ABOUT THIS TASK —
Word for word, set down every line of the entries below from the line with "Instruction: Select the Spoilage" to the line with "This screenshot has width=855, height=487.", including both, and no other line.

(Source data)
• • • • •
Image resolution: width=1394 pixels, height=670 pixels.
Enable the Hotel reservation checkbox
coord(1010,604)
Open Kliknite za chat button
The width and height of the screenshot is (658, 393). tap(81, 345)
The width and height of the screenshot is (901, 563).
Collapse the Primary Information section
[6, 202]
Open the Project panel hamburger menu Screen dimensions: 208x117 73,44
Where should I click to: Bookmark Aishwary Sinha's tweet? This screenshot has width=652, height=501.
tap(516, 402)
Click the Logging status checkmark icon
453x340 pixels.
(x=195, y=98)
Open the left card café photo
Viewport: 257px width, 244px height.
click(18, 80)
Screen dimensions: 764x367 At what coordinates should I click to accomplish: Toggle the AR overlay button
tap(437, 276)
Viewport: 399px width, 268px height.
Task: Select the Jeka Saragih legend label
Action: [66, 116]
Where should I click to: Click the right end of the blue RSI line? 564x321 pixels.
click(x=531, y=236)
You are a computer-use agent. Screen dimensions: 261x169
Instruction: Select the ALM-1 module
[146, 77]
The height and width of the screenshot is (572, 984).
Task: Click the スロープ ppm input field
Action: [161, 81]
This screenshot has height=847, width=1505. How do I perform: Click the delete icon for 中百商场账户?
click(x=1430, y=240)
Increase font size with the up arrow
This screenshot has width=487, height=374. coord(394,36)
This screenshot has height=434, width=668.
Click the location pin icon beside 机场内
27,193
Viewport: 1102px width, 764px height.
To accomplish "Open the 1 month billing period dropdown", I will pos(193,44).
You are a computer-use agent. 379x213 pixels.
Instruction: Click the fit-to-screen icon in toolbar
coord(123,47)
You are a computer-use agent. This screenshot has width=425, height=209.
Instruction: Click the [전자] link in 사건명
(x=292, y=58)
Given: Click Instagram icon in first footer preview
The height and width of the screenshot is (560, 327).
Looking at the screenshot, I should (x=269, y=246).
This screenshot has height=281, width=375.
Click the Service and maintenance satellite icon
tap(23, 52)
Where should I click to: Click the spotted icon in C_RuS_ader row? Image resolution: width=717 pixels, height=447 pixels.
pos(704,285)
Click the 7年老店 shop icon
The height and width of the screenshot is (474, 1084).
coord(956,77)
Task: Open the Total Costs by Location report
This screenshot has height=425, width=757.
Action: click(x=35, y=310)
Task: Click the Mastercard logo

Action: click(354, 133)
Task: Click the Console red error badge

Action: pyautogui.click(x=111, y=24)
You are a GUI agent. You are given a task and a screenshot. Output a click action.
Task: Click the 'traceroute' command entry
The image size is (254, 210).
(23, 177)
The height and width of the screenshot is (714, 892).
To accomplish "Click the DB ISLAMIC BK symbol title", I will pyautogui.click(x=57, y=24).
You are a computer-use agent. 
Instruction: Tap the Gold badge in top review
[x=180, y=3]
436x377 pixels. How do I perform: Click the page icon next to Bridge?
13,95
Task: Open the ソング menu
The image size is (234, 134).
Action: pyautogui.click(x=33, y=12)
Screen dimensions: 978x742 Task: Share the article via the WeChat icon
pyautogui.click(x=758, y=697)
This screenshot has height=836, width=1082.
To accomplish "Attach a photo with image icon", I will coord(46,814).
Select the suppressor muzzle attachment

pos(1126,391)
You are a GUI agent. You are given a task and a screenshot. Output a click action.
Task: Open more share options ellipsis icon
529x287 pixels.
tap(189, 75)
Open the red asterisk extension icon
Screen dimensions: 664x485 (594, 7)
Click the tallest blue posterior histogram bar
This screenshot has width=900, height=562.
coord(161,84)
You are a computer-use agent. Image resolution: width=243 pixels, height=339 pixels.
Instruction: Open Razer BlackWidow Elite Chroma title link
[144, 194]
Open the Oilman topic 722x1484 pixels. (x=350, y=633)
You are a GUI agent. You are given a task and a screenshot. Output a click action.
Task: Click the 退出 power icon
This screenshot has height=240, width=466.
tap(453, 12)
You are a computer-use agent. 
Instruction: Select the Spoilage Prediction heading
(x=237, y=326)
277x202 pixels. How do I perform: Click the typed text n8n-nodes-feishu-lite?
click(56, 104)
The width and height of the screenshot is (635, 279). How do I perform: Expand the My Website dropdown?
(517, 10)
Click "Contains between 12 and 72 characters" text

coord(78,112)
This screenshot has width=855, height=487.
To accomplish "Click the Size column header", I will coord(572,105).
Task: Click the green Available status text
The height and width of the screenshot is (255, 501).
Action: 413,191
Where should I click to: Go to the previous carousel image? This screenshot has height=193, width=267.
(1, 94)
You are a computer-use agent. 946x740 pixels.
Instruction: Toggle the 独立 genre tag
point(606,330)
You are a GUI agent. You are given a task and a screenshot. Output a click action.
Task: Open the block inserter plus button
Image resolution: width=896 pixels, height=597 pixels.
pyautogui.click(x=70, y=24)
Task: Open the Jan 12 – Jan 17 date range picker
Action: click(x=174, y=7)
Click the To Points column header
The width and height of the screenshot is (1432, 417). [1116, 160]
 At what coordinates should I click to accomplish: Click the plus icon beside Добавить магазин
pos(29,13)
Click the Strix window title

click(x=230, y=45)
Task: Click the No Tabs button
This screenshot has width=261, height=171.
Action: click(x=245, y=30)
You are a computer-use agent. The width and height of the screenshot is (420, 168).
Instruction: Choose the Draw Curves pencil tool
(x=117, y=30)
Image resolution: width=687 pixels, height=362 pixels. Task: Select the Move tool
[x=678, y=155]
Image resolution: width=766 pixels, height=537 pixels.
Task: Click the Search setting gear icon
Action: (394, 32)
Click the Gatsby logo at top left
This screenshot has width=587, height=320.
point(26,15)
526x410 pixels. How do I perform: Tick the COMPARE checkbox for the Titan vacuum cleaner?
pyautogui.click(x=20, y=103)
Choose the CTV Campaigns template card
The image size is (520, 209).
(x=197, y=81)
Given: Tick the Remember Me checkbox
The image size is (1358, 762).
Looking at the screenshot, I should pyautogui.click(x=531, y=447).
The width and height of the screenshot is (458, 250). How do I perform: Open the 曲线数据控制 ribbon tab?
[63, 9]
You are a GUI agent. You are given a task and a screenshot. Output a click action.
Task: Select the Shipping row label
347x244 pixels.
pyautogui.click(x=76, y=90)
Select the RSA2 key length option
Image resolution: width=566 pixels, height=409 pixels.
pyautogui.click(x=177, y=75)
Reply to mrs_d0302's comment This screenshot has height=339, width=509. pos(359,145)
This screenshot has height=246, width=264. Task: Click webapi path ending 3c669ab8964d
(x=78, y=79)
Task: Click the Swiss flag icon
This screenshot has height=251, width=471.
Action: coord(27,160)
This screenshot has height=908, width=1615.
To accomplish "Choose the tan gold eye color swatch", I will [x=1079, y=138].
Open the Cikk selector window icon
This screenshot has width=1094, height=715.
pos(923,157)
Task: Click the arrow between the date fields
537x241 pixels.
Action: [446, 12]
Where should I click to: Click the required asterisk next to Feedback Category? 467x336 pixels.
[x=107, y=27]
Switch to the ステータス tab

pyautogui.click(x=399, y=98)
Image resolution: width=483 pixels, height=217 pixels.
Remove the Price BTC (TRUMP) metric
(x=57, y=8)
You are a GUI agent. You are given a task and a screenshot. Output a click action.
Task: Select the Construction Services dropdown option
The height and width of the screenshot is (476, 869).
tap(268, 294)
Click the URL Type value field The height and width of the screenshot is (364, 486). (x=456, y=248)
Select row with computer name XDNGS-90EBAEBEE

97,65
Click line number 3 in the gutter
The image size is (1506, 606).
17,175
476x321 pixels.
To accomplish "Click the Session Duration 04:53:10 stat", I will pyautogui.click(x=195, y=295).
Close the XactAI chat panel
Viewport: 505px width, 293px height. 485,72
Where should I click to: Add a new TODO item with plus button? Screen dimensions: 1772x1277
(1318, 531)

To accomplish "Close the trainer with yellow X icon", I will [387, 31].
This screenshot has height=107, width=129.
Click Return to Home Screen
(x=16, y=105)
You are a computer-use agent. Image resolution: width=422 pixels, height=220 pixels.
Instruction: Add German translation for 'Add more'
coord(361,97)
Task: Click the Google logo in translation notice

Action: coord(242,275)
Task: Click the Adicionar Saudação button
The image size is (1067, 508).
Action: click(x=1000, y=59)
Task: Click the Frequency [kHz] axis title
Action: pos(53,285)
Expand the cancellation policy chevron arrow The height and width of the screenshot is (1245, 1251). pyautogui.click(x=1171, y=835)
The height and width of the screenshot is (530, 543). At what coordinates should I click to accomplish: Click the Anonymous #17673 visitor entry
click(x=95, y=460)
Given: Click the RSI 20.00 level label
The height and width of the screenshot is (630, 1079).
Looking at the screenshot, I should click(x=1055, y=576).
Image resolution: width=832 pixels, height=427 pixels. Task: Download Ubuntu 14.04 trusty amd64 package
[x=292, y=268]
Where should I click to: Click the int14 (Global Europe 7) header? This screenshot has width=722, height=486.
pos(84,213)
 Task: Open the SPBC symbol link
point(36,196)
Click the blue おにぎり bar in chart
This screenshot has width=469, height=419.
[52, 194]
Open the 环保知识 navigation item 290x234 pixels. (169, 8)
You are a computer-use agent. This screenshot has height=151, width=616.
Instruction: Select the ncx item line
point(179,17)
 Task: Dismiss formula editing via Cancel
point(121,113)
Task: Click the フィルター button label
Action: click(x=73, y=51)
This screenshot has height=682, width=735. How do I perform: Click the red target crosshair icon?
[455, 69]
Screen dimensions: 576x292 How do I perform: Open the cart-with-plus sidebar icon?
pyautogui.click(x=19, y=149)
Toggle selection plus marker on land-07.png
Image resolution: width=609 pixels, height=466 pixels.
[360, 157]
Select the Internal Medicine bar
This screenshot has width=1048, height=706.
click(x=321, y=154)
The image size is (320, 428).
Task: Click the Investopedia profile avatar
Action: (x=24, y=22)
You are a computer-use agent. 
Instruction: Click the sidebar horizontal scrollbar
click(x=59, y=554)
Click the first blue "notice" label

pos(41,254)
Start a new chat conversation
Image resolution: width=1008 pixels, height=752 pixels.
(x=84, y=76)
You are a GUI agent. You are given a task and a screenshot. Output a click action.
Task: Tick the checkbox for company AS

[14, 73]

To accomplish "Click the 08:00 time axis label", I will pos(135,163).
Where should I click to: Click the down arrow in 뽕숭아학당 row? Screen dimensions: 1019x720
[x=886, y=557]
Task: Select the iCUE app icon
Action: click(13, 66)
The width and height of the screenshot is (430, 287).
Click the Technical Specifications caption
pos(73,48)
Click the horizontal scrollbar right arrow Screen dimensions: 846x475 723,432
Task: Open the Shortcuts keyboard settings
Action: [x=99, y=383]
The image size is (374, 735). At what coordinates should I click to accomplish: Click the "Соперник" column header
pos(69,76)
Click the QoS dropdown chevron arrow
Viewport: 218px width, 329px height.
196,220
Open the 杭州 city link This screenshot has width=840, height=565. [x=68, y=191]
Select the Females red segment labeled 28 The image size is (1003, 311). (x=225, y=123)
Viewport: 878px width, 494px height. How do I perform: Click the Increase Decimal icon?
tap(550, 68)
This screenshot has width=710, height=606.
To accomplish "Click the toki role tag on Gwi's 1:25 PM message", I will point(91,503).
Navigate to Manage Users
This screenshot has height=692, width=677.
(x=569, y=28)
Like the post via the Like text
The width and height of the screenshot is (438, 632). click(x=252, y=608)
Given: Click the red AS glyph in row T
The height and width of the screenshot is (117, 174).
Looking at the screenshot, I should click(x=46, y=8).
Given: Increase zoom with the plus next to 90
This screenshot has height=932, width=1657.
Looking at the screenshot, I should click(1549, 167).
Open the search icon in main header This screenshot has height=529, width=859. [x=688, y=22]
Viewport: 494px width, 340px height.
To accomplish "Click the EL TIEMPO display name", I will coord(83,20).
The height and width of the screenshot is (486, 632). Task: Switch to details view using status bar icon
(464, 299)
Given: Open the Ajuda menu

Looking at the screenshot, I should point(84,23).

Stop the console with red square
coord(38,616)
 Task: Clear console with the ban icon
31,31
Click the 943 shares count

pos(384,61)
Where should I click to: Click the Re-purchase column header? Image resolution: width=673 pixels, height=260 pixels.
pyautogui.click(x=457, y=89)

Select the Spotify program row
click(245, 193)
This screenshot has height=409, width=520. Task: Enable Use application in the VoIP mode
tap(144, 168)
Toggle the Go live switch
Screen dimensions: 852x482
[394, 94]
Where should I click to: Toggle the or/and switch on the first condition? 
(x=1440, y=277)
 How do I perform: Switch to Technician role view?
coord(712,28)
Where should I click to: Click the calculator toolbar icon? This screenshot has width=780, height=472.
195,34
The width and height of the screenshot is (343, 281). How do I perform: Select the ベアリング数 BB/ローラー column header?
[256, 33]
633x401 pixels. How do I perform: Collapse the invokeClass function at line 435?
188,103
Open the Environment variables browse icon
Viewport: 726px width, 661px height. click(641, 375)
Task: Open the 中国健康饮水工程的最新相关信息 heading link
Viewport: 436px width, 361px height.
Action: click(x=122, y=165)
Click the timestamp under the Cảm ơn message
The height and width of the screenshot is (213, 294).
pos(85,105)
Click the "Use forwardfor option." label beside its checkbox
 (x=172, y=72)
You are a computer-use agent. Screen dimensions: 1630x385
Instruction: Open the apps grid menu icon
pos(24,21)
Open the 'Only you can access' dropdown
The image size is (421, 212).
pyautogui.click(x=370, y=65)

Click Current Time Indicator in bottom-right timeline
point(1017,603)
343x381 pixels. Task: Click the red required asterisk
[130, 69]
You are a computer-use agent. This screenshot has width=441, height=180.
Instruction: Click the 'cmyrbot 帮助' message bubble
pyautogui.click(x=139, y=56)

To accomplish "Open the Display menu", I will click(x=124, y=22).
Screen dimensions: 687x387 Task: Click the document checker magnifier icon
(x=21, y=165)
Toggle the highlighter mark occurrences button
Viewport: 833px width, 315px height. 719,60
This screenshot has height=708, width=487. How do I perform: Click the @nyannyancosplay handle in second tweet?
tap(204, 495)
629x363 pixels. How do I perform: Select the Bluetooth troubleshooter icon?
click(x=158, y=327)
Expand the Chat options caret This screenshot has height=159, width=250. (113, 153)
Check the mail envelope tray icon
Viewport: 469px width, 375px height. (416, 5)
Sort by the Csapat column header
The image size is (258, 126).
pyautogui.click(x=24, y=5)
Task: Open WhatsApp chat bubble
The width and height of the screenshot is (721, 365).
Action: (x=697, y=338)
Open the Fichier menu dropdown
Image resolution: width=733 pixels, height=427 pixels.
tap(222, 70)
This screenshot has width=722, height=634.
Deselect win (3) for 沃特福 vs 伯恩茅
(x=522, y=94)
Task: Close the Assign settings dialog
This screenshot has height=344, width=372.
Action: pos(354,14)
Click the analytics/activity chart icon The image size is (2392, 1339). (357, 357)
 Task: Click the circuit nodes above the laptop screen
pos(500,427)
• • • • •
TASK OUTPUT —
Instruction: Select the Spoilage Prediction heading
(x=237, y=326)
277x202 pixels. How do I perform: Click the typed text n8n-nodes-feishu-lite?
click(56, 104)
The width and height of the screenshot is (635, 279). How do I perform: Expand the My Website dropdown?
(517, 10)
Click "Contains between 12 and 72 characters" text

coord(78,112)
This screenshot has width=855, height=487.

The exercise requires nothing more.